When I too long have looked upon your face, Wherein for me a brightness unobscured Save by the mists of brightness has its place, And terrible beauty not to be endured, I turn away reluctant from your light, And stand irresolute, a mind undone, A silly, dazzled thing deprived of sight From having looked too long upon the sun.
Then is my daily life a narrow room In which a little while, uncertainly, Surrounded by impenetrable gloom, Among familiar things grown strange to me Making my way, I pause, and feel, and hark, Till I become accustomed to the dark.
VIII
And you as well must die, beloved dust, And all your beauty stand you in no stead;
This flawless, vital hand, this perfect head, This body of flame and steel, before the gust Of Death, or under his autumnal frost, Shall be as any leaf, be no less dead Than the first leaf that fell,--this wonder fled.
Altered, estranged, disintegrated, lost.
Nor shall my love avail you in your hour.
In spite of all my love, you will arise Upon that day and wander down the air Obscurely as the unattended flower, It mattering not how beautiful you were, Or how beloved above all else that dies.
IX
Let you not say of me when I am old, In pretty worship of my withered hands Forgetting who I am, and how the sands Of such a life as mine run red and gold Even to the ultimate sifting dust, "Behold, Here walketh passionless age!"--for there expands A curious superstition in these lands, And by its leave some weightless tales are told.
In me no lenten wicks watch out the night;
I am the booth where Folly holds her fair;
Impious no less in ruin than in strength, When I lie crumbled to the earth at length, Let you not say, "Upon this reverend site The righteous groaned and beat their breasts in prayer."
X
Oh, my beloved, have you thought of this:
How in the years to come unscrupulous Time, More cruel than Death, will tear you from my kiss, And make you old, and leave me in my prime?

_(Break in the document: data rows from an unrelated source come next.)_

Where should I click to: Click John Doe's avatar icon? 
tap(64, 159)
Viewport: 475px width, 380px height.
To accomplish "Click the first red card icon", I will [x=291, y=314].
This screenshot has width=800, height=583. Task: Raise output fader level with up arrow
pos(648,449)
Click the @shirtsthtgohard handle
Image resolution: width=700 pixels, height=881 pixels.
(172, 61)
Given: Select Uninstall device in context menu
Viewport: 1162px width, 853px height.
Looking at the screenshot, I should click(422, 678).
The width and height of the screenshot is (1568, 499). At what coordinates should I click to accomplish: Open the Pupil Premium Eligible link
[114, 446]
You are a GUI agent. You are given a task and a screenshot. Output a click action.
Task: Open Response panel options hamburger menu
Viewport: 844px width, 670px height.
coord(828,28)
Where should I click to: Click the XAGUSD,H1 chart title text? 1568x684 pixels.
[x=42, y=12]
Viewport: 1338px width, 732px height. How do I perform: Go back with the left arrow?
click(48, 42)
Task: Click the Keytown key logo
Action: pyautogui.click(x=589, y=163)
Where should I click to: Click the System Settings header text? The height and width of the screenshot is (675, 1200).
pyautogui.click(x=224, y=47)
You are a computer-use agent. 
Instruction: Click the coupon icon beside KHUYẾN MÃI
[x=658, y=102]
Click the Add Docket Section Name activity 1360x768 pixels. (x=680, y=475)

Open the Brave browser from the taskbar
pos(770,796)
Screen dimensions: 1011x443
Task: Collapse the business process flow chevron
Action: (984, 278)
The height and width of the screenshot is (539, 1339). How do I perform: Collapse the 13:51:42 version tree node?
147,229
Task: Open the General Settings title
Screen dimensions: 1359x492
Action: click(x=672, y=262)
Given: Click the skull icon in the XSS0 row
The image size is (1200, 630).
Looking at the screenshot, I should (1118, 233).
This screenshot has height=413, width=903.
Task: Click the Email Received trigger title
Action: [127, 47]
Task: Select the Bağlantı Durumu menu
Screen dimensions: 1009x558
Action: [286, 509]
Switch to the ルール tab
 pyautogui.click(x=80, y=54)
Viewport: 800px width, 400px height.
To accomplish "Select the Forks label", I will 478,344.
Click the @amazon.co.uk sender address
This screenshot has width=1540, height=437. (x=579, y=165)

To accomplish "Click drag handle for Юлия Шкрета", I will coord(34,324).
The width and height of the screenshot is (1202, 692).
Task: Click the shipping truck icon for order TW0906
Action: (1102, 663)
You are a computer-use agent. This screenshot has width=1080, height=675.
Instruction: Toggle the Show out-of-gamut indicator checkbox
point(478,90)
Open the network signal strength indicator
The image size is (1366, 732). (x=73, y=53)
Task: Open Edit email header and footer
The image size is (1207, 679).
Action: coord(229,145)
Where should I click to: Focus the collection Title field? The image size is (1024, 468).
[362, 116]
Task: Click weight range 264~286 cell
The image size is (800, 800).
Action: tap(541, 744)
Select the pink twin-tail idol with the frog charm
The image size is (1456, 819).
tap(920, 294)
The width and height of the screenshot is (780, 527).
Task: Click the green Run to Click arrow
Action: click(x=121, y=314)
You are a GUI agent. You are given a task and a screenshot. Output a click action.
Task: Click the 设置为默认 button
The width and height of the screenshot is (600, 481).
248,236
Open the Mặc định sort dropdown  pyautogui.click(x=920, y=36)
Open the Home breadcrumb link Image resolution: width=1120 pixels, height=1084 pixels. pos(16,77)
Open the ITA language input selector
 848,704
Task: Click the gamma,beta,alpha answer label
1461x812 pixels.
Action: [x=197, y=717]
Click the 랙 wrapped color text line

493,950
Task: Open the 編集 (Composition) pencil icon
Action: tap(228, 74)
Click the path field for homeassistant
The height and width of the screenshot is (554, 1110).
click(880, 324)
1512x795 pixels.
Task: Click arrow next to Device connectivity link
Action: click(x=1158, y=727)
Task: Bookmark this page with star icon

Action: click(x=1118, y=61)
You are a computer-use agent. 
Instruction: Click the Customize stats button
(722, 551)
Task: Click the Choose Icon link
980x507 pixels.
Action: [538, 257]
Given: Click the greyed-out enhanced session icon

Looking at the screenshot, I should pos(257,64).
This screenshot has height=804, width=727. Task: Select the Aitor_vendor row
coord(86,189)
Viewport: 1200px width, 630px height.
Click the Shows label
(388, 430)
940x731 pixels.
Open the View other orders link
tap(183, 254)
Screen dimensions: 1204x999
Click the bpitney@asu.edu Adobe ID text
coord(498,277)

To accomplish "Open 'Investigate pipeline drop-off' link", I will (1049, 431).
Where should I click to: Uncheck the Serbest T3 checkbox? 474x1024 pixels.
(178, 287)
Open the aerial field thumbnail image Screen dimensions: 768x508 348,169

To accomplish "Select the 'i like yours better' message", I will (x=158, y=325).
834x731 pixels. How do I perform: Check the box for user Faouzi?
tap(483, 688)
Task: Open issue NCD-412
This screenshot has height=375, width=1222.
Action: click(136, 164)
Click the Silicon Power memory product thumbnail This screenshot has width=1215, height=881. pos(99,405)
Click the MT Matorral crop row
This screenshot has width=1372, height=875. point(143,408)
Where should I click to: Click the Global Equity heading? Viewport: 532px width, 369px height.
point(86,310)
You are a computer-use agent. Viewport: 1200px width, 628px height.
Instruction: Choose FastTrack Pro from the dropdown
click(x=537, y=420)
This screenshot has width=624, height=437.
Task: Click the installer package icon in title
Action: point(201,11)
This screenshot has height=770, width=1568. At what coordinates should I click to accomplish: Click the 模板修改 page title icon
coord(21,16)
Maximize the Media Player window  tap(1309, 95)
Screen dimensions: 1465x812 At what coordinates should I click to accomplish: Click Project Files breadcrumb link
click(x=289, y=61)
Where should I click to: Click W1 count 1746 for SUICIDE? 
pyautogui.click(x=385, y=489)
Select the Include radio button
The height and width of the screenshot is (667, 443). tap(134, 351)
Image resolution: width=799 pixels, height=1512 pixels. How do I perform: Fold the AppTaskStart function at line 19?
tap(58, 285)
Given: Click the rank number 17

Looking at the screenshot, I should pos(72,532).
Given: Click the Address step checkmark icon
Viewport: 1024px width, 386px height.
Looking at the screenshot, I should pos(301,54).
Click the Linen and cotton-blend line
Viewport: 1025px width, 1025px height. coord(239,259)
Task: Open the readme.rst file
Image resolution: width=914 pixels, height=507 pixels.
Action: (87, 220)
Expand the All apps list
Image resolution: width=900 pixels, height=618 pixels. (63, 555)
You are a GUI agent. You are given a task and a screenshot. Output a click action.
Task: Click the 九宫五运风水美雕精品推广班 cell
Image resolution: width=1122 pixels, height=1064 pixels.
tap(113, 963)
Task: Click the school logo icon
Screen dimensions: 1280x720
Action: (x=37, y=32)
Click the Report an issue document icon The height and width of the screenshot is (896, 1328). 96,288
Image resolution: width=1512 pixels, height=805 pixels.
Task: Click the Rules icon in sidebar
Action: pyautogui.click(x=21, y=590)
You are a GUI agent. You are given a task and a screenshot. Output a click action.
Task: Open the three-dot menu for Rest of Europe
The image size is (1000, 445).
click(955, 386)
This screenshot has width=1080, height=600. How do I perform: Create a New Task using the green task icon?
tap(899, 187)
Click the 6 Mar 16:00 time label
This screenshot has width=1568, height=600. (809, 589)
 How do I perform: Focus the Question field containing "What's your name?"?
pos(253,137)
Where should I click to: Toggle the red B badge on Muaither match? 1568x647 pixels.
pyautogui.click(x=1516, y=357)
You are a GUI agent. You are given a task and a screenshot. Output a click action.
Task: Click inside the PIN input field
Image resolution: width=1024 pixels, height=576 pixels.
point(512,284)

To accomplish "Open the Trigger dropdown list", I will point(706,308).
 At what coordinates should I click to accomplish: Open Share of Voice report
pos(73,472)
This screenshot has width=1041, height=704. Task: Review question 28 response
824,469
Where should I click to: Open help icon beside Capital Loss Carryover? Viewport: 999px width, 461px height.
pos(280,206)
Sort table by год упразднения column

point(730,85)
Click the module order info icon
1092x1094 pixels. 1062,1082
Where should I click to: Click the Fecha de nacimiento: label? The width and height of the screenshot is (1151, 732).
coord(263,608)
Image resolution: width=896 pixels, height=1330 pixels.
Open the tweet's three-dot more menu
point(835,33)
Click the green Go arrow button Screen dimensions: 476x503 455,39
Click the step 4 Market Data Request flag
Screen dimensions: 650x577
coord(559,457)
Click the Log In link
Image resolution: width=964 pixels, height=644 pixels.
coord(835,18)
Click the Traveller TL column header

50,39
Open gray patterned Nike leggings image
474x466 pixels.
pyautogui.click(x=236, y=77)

How you and I, who scale together yet A little while the sweet, immortal height No pilgrim may remember or forget, As sure as the world turns, some granite night Shall lie awake and know the gracious flame Gone out forever on the mutual stone;
And call to mind that on the day you came I was a child, and you a hero grown?--
And the night pass, and the strange morning break Upon our anguish for each other's sake!
XI
As to some lovely temple, tenantless Long since, that once was sweet with shivering brass, Knowing well its altars ruined and the grass Grown up between the stones, yet from excess Of grief hard driven, or great loneliness, The worshiper returns, and those who pass Marvel him crying on a name that was,--
So is it now with me in my distress.
Your body was a temple to Delight;
Cold are its ashes whence the breath is fled, Yet here one time your spirit was wont to move;
Here might I hope to find you day or night, And here I come to look for you, my love, Even now, foolishly, knowing you are dead.
XII
Cherish you then the hope I shall forget At length, my lord, Pieria?--put away For your so passing sake, this mouth of clay These mortal bones against my body set, For all the puny fever and frail sweat Of human love,--renounce for these, I say, The Singing Mountain's memory, and betray The silent lyre that hangs upon me yet?
Ah, but indeed, some day shall you awake, Rather, from dreams of me, that at your side So many nights, a lover and a bride, But stern in my soul's chastity, have lain, To walk the world forever for my sake, And in each chamber find me gone again!